La montagna che guarisce Gite con pazienti psichiatrici

La montagna come «cura» per il disagio psichico. Se ne parlerà venerdì 13 novembre alle ore 20.30, all'auditorium Cassa Rurale Bassa Vallagarina con tre esperti, l'antropologo Annibale Salsa, già tra i primi a promuovere la «montagnaterapia»; lo psichiatra Sandro Carpineta; e l'alpinista roveretano Mariano Frizzera.

«Oltre il passo. Esperienze in cammino», questo il titolo dell'evento, vuole anche far conoscere le «Uscite ambientali», e cioè le escursioni fatte in alta quota sia con i pazienti seguiti dal Centro di salute mentale di Rovereto che con gli utenti che frequentano i servizi della Cooperativa Gruppo 78 di Ala.

Raccontano gli operatori di questo Centro terapeutico residenziale: «Da una decina d'anni organizziamo camminate di una giornata, e negli ultimi tre anni siamo riusciti anche a proporre uscite di due giorni, per la maggior parte in primavera estate, ma dall'anno scorso anche a fine inverno con le ciaspole. Sono momenti importanti, a cui partecipano anche 30 persone. Naturalmente, visto che si tratta di problemi psichiatrici, tutto dipende dallo stato di salute dei nostri pazienti».

«Tali uscite - proseguono gli operatori - portano ad un rapporto più consapevole con la natura, con se stessi e con gli altri. Nel corso degli anni si è formato un gruppo affiatato ma aperto, a cui può aggiungersi chi vuole. Da alcuni anni abbiamo condiviso la nostra esperienza con la Sat di Rovereto che ci dà una mano anche a programmare i percorsi, preparaci alle uscite e mettendoci a disposizione il materiale tecnico. Abbiamo condiviso fatiche, paesaggi, conoscenze, pasti e a volte anche qualche zaino troppo pesante. Impariamo a "vivere" la montagna, a riconoscere e dare un nome alla natura che abbiamo attorno riscoprendoci in essa».
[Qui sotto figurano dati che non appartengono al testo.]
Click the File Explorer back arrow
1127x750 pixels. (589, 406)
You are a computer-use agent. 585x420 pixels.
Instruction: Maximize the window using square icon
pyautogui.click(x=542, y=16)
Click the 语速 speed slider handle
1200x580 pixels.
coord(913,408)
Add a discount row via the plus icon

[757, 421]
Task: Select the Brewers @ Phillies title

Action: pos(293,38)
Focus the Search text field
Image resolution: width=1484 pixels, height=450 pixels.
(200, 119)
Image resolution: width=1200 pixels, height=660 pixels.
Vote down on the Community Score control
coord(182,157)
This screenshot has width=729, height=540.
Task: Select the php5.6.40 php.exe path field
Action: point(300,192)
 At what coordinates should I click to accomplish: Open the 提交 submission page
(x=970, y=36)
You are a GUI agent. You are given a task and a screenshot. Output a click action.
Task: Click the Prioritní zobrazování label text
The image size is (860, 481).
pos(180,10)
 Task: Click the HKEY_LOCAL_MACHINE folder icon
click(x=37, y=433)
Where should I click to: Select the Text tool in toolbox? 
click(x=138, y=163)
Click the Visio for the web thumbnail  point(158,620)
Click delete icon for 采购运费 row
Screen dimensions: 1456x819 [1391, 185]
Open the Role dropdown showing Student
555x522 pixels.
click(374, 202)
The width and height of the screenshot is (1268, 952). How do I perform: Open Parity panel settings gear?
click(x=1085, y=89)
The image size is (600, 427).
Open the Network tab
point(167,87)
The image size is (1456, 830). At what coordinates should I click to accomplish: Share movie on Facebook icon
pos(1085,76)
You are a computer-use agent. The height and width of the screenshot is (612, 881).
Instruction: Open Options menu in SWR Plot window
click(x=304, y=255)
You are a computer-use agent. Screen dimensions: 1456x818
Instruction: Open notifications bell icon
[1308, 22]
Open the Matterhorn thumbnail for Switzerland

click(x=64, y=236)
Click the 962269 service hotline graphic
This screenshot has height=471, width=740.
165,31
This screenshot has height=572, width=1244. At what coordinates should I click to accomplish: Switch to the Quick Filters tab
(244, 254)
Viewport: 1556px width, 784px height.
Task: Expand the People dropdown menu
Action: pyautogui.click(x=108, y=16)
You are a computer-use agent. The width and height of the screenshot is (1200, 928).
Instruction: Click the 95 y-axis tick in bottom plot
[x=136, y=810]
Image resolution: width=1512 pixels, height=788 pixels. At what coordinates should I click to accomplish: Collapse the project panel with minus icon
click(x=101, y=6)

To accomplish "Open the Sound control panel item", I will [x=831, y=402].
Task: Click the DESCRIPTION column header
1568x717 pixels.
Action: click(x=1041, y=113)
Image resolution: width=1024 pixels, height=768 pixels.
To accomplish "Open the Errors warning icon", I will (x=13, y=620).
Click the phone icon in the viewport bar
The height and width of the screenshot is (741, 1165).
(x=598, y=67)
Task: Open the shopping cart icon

Che la montagna possa fare del bene, ne è convinto anche lo psichiatra Sandro Carpineta, già componente della Commissione centrale medica del Cai e tra i pionieri di questo approccio interdisciplinare: se infatti nel 2003 era tra i primi ad occuparsi di montagnaterapia, ora in Italia ci sono oltre duecento gruppi che sono impegnati in questo campo. «Si lavora in modo tale - spiega - che il sapere psichiatrico vada adattato ad uno scenario diverso, quello della montagna, per trovare quali sono le situazioni che abbiano un determinante positivo, che possano fare del bene».

«Sono tre - continua Carpineta - le aree principali su cui si lavora: la dimensione relazionale, corporea, tecnico - sociale. Il beneficio di stare in gruppo è il più ovvio: in montagna si va insieme, legati con la corda, si aspetta il più lento, il cibo va diviso; sono tutte azioni che si basano sull'aiuto reciproco. Per quanto riguarda il corpo, invece, va ricordato che il paziente psichiatrico ha problemi legati alla fisicità.

In questo caso portare avanti un'attività faticosa in un ambiente poco accogliente ma pulito e sano, non condizionato da situazioni umane, costringe il paziente a mettersi in gioco e permette alla persona di integrare la parte corpo con il proprio sé psicologico. Per esempio, l'atto di arrampicare, superare un crepaccio, vedere il rifugio da lontano e sapere che ci vorrà molto per raggiungerlo, ha molto a che fare con la vita mentale di una persona. Infine, la valenza sociale implica una forte collaborazione: queste cose funzionano solo se c'è fiducia e forte integrazione. In questo modo la persona inizia ad andare in montagna regolarmente, e si innescano meccanismi e movimenti per farla uscire dalla patologia, ed abbandonare le stimmate della patologia psichiatrica».